> [THE PROBLEM]
Find every line in the records below that holds the word "will", and copy it out.

Saved data entries:

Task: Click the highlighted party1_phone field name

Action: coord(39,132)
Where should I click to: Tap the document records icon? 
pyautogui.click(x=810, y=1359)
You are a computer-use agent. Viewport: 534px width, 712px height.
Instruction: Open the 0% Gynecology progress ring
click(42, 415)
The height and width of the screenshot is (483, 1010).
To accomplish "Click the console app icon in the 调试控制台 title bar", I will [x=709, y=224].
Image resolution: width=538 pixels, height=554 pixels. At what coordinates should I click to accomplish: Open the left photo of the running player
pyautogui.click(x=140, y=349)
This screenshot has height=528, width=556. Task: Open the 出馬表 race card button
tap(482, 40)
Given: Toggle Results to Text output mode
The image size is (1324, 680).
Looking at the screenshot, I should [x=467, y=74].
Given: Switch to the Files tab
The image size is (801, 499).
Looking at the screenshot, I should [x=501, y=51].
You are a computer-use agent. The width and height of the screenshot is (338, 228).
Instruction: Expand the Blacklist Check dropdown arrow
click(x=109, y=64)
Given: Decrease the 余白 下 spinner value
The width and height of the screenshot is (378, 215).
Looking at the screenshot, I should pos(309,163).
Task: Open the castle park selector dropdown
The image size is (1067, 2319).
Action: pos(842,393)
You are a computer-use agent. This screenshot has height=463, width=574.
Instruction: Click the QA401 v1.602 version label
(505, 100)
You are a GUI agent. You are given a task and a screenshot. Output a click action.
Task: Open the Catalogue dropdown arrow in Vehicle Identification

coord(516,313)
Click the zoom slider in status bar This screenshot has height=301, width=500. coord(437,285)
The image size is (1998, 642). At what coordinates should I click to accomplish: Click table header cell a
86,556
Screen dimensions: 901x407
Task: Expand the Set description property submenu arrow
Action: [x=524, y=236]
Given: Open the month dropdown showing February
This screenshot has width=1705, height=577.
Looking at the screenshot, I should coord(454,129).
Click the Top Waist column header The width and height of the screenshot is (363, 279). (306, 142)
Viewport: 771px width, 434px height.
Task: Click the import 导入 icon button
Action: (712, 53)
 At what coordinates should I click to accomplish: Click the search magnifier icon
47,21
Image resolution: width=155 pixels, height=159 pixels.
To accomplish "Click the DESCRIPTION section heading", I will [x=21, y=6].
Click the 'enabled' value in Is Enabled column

> [RESPONSE TO THIS EXERCISE]
To accomplish "Click the console app icon in the 调试控制台 title bar", I will [x=709, y=224].
To accomplish "Click the DESCRIPTION section heading", I will [x=21, y=6].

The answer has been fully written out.